#### [Record extracts]
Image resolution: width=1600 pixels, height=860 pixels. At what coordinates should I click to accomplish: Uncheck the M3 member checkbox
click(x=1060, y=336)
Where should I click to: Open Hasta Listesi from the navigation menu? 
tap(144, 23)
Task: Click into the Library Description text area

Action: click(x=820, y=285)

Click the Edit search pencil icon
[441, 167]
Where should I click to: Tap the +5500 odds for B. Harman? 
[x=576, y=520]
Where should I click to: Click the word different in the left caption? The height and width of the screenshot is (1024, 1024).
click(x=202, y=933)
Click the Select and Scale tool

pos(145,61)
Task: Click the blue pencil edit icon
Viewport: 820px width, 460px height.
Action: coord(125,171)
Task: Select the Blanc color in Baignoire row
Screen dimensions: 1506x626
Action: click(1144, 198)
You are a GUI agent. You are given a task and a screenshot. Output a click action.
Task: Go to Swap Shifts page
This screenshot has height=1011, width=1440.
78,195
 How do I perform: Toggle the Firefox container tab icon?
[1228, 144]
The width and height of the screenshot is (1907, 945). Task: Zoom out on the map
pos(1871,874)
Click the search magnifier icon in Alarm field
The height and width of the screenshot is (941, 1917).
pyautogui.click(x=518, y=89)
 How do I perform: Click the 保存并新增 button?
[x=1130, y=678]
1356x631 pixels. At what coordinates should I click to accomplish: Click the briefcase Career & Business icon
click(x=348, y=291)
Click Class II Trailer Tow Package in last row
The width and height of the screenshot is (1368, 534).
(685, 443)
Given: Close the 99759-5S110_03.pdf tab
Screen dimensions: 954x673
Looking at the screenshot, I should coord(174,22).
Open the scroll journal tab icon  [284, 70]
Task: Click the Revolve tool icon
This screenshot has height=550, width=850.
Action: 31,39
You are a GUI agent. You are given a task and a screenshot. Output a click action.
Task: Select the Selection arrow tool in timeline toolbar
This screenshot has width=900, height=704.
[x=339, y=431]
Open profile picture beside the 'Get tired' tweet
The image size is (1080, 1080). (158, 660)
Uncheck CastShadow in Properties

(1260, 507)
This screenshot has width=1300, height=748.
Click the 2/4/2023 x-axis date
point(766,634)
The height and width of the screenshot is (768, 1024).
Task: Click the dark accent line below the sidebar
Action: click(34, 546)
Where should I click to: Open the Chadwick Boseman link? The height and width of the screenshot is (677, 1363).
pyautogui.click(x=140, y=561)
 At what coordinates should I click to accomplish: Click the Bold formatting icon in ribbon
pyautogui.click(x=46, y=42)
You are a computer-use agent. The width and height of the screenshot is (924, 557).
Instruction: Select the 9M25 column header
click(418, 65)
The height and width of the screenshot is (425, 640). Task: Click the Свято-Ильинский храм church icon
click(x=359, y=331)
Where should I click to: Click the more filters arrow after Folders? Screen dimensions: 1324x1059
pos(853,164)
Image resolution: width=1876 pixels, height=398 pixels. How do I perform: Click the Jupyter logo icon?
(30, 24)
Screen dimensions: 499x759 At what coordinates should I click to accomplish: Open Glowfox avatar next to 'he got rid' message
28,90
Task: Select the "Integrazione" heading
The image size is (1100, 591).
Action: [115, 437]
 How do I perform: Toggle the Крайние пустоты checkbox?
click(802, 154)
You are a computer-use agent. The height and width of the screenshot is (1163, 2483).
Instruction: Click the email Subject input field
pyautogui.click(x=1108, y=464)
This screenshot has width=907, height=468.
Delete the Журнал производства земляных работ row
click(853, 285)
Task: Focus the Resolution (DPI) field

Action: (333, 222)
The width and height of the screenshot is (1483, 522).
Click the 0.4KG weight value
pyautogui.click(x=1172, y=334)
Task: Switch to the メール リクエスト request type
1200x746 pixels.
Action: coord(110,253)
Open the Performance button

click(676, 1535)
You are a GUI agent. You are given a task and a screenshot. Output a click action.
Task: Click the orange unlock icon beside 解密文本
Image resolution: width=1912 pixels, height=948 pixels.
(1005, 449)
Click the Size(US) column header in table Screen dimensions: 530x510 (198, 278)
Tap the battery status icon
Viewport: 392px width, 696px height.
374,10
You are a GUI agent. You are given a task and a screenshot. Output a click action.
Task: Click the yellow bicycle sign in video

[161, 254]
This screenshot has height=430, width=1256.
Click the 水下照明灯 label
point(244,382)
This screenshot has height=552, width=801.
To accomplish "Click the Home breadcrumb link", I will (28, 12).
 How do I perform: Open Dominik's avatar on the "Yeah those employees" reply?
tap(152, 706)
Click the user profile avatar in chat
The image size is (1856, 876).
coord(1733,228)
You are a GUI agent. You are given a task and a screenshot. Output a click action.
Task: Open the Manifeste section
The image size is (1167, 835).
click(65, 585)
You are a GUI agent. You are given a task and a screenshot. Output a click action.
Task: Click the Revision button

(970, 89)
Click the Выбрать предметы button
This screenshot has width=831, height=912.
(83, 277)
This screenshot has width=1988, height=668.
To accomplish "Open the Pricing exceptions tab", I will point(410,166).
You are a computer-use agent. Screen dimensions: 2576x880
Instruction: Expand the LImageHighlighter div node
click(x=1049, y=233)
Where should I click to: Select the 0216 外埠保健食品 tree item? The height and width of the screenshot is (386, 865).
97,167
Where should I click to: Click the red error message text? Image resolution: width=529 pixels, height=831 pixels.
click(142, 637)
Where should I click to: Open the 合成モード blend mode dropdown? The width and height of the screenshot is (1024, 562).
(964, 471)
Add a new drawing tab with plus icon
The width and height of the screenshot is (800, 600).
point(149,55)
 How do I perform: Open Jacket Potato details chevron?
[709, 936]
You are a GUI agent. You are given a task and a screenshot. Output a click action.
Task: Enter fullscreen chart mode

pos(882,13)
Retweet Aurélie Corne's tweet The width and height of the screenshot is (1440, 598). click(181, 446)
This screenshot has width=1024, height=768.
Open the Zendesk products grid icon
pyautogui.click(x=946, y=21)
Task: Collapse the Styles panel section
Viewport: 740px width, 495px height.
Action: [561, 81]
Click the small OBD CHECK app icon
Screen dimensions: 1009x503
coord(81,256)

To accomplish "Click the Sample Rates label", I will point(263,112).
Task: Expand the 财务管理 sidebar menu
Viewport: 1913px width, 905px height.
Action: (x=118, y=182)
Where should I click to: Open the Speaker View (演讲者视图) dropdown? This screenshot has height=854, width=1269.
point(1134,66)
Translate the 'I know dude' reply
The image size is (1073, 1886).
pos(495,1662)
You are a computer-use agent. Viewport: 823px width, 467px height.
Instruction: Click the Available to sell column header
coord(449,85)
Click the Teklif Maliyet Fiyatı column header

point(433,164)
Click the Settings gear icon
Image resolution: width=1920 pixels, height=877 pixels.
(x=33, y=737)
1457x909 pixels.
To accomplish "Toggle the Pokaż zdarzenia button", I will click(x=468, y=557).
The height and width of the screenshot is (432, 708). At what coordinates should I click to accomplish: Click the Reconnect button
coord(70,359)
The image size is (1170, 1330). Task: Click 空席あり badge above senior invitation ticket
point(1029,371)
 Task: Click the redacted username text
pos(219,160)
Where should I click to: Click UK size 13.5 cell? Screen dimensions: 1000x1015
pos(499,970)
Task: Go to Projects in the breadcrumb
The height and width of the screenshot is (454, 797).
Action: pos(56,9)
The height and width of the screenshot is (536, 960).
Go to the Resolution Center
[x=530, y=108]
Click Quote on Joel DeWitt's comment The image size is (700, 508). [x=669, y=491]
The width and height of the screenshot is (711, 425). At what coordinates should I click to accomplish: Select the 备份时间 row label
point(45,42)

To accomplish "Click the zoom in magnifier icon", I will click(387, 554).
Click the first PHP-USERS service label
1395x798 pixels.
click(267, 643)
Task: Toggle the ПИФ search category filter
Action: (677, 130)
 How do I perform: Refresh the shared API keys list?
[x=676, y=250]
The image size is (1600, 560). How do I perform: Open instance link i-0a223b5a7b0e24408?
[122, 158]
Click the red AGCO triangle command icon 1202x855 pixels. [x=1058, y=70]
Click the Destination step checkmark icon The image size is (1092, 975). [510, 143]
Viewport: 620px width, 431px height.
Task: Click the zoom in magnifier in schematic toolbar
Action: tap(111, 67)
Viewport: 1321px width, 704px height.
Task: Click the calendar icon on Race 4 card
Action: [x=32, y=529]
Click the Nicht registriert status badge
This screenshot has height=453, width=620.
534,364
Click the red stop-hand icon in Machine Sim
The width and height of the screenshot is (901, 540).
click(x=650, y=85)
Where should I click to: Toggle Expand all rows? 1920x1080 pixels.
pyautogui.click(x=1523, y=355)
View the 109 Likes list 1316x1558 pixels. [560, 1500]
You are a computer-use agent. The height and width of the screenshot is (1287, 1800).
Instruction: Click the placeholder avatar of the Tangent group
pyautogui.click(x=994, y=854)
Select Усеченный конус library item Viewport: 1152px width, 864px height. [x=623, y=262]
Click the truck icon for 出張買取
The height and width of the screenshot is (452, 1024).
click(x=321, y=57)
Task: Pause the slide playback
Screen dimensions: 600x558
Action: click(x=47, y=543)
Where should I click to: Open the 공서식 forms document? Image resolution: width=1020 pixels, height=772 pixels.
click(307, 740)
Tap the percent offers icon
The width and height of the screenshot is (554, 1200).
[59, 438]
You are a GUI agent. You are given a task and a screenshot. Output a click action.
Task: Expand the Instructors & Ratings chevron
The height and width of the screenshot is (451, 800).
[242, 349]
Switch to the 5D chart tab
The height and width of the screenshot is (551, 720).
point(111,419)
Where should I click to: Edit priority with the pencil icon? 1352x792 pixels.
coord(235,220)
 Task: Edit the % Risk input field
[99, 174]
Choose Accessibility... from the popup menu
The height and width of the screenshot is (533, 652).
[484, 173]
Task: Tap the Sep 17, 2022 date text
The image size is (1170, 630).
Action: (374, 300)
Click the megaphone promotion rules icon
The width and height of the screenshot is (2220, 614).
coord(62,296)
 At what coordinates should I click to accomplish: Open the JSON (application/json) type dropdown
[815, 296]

#### [Task goal]
Could you report every line of the material that contains the string "breadcrumb"?

#### [Exercise result]
To accomplish "Click the Home breadcrumb link", I will (28, 12).
Task: Go to Projects in the breadcrumb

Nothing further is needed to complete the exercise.